Um jornalista perguntou especificamente a Trump se tinha notado um declínio cognitivo no seu predecessor quando se encontraram na Casa Branca após a vitória de Trump em novembro de 2024, e Trump — à sua maneira tipicamente grosseira, claro — quase mostrou um sinal de misericórdia.

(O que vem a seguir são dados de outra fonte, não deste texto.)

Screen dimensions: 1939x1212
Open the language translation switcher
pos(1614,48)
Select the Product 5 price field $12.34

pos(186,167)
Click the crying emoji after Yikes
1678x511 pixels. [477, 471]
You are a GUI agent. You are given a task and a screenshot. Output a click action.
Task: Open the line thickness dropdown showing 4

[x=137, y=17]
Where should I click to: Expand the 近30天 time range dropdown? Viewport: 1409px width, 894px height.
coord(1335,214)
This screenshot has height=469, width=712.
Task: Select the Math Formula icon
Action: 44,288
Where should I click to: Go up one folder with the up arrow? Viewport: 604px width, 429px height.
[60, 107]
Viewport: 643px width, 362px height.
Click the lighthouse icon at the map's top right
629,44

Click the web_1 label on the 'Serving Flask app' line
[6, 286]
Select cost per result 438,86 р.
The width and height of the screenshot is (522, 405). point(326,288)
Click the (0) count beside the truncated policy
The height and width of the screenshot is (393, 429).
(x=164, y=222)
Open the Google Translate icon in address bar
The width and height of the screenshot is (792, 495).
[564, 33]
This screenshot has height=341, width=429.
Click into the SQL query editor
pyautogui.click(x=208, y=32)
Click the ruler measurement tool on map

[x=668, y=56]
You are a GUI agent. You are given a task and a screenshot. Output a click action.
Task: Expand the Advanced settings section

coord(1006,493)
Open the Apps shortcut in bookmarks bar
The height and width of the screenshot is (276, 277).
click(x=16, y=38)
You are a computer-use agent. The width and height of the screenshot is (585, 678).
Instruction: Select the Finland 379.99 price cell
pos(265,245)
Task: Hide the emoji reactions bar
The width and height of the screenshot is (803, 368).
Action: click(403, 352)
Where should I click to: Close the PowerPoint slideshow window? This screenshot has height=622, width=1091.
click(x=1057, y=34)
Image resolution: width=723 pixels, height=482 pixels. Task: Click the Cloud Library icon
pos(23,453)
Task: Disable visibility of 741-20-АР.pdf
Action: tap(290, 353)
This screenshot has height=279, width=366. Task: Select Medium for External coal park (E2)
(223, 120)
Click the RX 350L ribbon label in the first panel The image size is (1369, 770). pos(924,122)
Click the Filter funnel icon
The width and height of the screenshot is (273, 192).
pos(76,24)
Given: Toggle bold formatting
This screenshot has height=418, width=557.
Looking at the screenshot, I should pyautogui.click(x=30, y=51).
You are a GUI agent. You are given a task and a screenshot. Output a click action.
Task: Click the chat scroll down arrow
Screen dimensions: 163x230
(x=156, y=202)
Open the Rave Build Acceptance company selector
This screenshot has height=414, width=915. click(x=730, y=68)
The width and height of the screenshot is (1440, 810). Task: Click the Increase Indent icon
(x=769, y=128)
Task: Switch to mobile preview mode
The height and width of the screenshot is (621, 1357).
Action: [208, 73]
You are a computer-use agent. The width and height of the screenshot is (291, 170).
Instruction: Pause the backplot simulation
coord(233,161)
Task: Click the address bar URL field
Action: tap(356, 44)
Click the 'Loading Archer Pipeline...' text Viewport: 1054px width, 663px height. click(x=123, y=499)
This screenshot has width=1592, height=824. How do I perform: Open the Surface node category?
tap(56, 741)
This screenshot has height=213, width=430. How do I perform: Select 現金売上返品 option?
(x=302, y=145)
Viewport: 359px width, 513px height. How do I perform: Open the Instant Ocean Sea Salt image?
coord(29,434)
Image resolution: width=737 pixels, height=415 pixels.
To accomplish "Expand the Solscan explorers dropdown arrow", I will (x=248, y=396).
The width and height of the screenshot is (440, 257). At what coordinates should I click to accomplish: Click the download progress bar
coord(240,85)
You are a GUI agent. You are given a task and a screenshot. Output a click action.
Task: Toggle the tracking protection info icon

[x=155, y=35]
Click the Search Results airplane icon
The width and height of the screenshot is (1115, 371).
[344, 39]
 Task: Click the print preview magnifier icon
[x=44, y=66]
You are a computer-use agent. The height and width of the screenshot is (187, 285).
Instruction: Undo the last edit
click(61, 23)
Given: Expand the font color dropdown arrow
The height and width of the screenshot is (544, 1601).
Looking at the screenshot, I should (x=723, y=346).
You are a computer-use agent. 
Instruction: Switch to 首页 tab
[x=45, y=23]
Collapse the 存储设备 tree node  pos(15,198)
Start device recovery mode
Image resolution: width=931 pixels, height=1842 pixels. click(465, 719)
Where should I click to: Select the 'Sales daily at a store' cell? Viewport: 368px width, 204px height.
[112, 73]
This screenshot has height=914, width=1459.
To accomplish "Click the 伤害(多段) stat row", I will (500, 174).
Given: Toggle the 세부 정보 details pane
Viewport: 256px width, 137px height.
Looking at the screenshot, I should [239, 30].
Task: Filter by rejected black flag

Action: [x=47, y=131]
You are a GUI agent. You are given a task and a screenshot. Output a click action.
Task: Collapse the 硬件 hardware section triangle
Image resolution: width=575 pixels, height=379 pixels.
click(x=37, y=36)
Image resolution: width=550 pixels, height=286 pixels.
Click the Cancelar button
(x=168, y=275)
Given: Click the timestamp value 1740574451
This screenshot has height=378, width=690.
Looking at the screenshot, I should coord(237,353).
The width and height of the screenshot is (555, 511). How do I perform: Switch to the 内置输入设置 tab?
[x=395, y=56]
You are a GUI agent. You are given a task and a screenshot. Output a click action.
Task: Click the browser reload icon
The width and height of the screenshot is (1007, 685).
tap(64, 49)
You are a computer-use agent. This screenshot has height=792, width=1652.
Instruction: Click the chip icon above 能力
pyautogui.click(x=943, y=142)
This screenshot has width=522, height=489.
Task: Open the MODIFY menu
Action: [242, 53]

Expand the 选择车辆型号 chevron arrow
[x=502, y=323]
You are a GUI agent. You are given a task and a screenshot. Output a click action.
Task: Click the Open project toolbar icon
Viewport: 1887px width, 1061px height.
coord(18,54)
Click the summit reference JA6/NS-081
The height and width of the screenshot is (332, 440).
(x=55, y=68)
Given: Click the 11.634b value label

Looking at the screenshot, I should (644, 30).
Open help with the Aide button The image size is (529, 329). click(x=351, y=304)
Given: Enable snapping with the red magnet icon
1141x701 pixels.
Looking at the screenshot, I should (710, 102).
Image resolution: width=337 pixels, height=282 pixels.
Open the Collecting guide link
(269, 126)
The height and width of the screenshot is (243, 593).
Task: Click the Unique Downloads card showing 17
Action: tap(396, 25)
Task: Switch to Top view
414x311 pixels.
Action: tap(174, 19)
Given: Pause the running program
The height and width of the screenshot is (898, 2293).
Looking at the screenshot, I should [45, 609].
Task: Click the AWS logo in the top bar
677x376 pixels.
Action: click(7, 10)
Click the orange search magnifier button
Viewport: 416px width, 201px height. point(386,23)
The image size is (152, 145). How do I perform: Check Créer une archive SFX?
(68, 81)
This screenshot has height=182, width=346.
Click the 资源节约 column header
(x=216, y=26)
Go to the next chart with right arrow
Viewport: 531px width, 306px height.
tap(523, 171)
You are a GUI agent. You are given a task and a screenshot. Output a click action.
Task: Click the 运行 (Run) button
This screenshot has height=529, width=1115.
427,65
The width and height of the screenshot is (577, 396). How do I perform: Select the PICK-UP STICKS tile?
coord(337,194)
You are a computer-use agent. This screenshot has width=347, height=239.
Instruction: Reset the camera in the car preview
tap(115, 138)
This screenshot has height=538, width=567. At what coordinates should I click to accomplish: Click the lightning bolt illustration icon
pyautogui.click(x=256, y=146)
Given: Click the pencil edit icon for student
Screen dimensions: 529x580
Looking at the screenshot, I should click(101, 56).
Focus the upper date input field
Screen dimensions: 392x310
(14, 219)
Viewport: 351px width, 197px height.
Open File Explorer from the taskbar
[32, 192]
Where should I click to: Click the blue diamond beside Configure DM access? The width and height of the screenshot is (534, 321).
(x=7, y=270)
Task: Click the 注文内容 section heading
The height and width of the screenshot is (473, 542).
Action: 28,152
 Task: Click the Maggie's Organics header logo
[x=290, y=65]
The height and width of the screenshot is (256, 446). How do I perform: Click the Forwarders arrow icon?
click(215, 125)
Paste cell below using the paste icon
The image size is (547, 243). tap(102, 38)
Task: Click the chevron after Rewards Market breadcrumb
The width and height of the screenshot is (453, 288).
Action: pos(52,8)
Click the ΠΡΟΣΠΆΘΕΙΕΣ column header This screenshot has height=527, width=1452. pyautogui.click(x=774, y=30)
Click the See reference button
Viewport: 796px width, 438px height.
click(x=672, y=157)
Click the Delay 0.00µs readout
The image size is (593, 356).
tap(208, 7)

"Não, não realmente. Era o mesmo tipo que eu via há muito tempo. Quer dizer, pode recuar 40 anos, eu via-o há 40 anos, 30 anos atrás. Ele nunca foi o tipo mais inteligente — sabe disso. Não era como se fosse brilhante. Mas não, era o mesmo tipo", disse Trump.
"Mas depois também nos encontrámos, como sabe, fizemos o ritual e ele estava bem no que me diz respeito", acrescentou Trump, novamente com uma medida incomum de compaixão. "Não sei, algo lhe aconteceu durante o debate. … Diria isto: ele não teve uma boa noite. Não, falou suavemente, muito suavemente. Mencionei isto às pessoas — ele falou muito suavemente, muito baixo e enquanto conversámos demos muito bem um com o outro. E achei que ele estava bem."
Nas memórias da ex-primeira-dama Jill Biden, lançadas esta semana, a autora partilhou o seu relato da desastrosa prestação do marido no debate em Atlanta.
"É um AVC? Foi drogado?" recordou ter pensado enquanto assistia. "Até hoje gostaria de ter pensado em pedir um exame de sangue."
Duggan nota que este mês "marcará o segundo aniversário do catastrófico lapso público de Biden. E também marcará o 80.º aniversário de Trump, que tem visto a sua própria saúde mental e física sob um escrutínio rigoroso ultimamente."
Trump parece adormecer com tanta frequência em reuniões públicas (que ele próprio preside) que os porta-vozes da Casa Branca estão a ficar irritados por terem de dar explicações. A conta de redes sociais Rapid Response 47 de Trump recorreu a publicar uma série de capturas de ecrã de repórteres e comentadores da CNN a piscar os olhos, tentando comparar as imagens com as sestas públicas de Trump.
O próprio secretário de Estado de Trump, Marco Rubio, tentou mentir ao Congresso sobre as sestas públicas de Trump, apesar de um senador dos EUA lhe ter mostrado imagens de Trump a dormir mesmo ao lado de Rubio numa conferência recente.
O próprio Duggan relata que o gás de Trump parece estar a acabar. "É certamente significativo que as sugestões brincalhonas de Trump sobre concorrer a um terceiro mandato tenham ficado em silêncio este ano. Em maio passado, Steve Bannon, o seu ex-estratega da Casa Branca e apresentador do podcast Maga, insistiu repetidamente que Trump concorreria a um terceiro mandato. Mas embora a argúcia de Trump no seu combate diário com os membros da imprensa da Casa Branca considerados hostis aos interesses da administração esteja frequentemente em exibição e a sua beligerância para com os adversários democratas continue feroz, o vigor e o fogo já não são o que eram mesmo quando tomou posse em janeiro de 2025."
"É um trabalho exaustivo a qualquer idade e quando se tratou de dar mais uma rasteira verbal ao Sleepy Joe na tarde de quinta-feira... talvez não tivesse energia", disse Duggan.